Answer

**step1** Understanding the Problem and Standard Form

The problem asks us to find the integrating factor of the given differential equation:
$$x\log { x } \frac { dy }{ dx } +y=2\log { x }$$
This is a first-order linear differential equation. To find its integrating factor, we first need to express it in the standard form:
$$\frac{dy}{dx} + P(x)y = Q(x)$$
To achieve this, we divide every term in the given equation by the coefficient of $$\frac{dy}{dx}$$, which is $$x\log { x }$$.
$$ \frac{x\log { x }}{x\log { x }} \frac { dy }{ dx } + \frac{1}{x\log { x }} y = \frac{2\log { x }}{x\log { x }} $$
Simplifying the terms, we obtain:
$$ \frac { dy }{ dx } + \frac{1}{x\log { x }} y = \frac{2}{x} $$
Now, the equation is in its standard form.

Question1.step2 (Identifying P(x))

From the standard form of the differential equation, $$\frac{dy}{dx} + P(x)y = Q(x)$$, we can identify $$P(x)$$.
Comparing our simplified equation, $$\frac { dy }{ dx } + \frac{1}{x\log { x }} y = \frac{2}{x}$$, with the standard form, we see that:
$$P(x) = \frac{1}{x\log { x }}$$

Question1.step3 (Calculating the Integral of P(x))

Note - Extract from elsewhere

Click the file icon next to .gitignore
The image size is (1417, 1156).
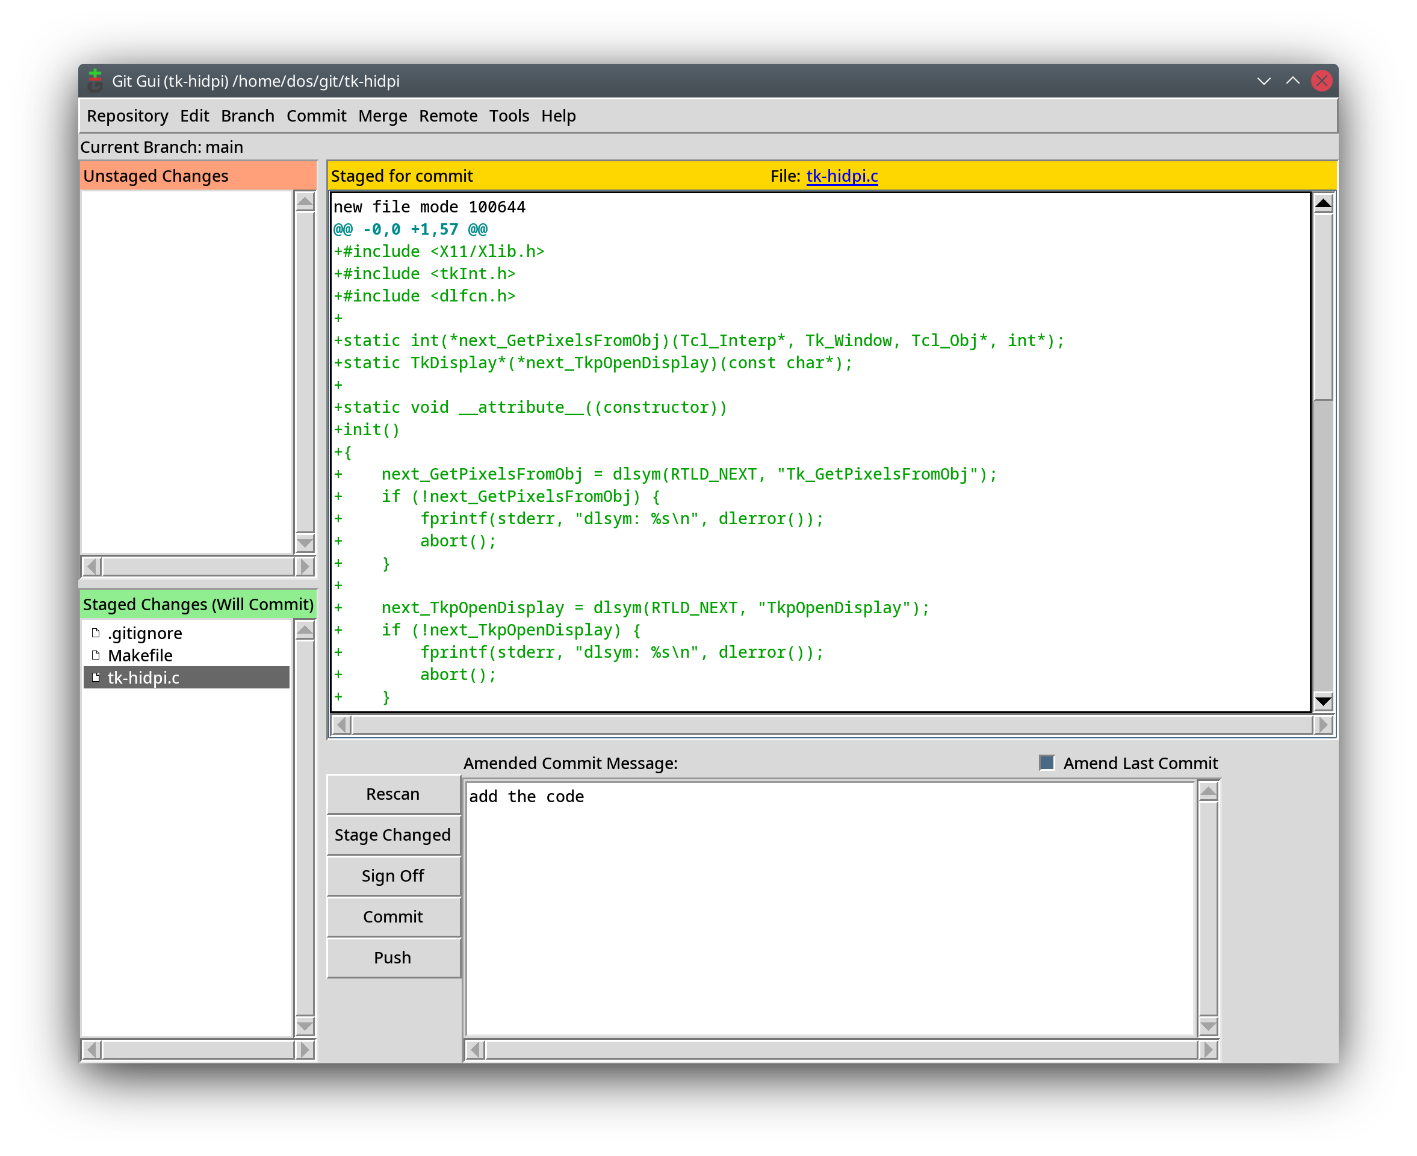point(96,633)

The integrating factor (IF) for a first-order linear differential equation is given by the formula:
$$IF = e^{\int P(x) dx}$$
We need to calculate the integral of $$P(x)$$:
$$\int P(x) dx = \int \frac{1}{x\log { x }} dx$$
To evaluate this integral, we can use a substitution method. Let $$u = \log { x }$$.
Now, we find the differential of $$u$$ with respect to $$x$$:
$$\frac{du}{dx} = \frac{1}{x}$$
From this, we can write $$du = \frac{1}{x} dx$$.
Substitute $$u$$ and $$du$$ into the integral:
$$\int \frac{1}{x\log { x }} dx = \int \frac{1}{\log { x }} \cdot \frac{1}{x} dx = \int \frac{1}{u} du$$
The integral of $$\frac{1}{u}$$ with respect to $$u$$ is $$\log { |u| }$$ (where $$\log$$ denotes the natural logarithm).
So, we have:
$$\int \frac{1}{u} du = \log { |u| }$$
Now, substitute back $$u = \log { x }$$:
$$\int \frac{1}{x\log { x }} dx = \log { |\log { x }| }$$

**step4** Determining the Integrating Factor

Now, we substitute the result of the integral into the formula for the integrating factor:
$$IF = e^{\int P(x) dx} = e^{\log { |\log { x }|} }$$
Using the fundamental property of logarithms and exponentials, $$e^{\log A} = A$$ (for $$A > 0$$), we get:
$$IF = |\log { x }|$$
In the context of differential equations, when such expressions arise, it is common practice to consider the domain where the term inside the absolute value is positive, especially when presented with multiple-choice options without absolute values. For $$\log { x }$$ to be defined, we must have $$x > 0$$. For $$\log { (\log { x })} $$ (which is implied by the integral result) to be defined, we must have $$\log { x } > 0$$, which means $$x > e^0$$, or $$x > 1$$.
If we assume the domain where $$x > 1$$, then $$\log { x }$$ is positive. In this case, $$|\log { x }| = \log { x }$$.
Thus, the integrating factor is $$\log { x }$$.

**step5** Comparing with Options

We compare our calculated integrating factor, $$\log { x }$$, with the given options:
A. $${ e }^{ x }$$
B. $$\log { x }$$
C. $$\log { \left( \log { x } \right) }$$
D. $$x$$
Our derived integrating factor matches option B.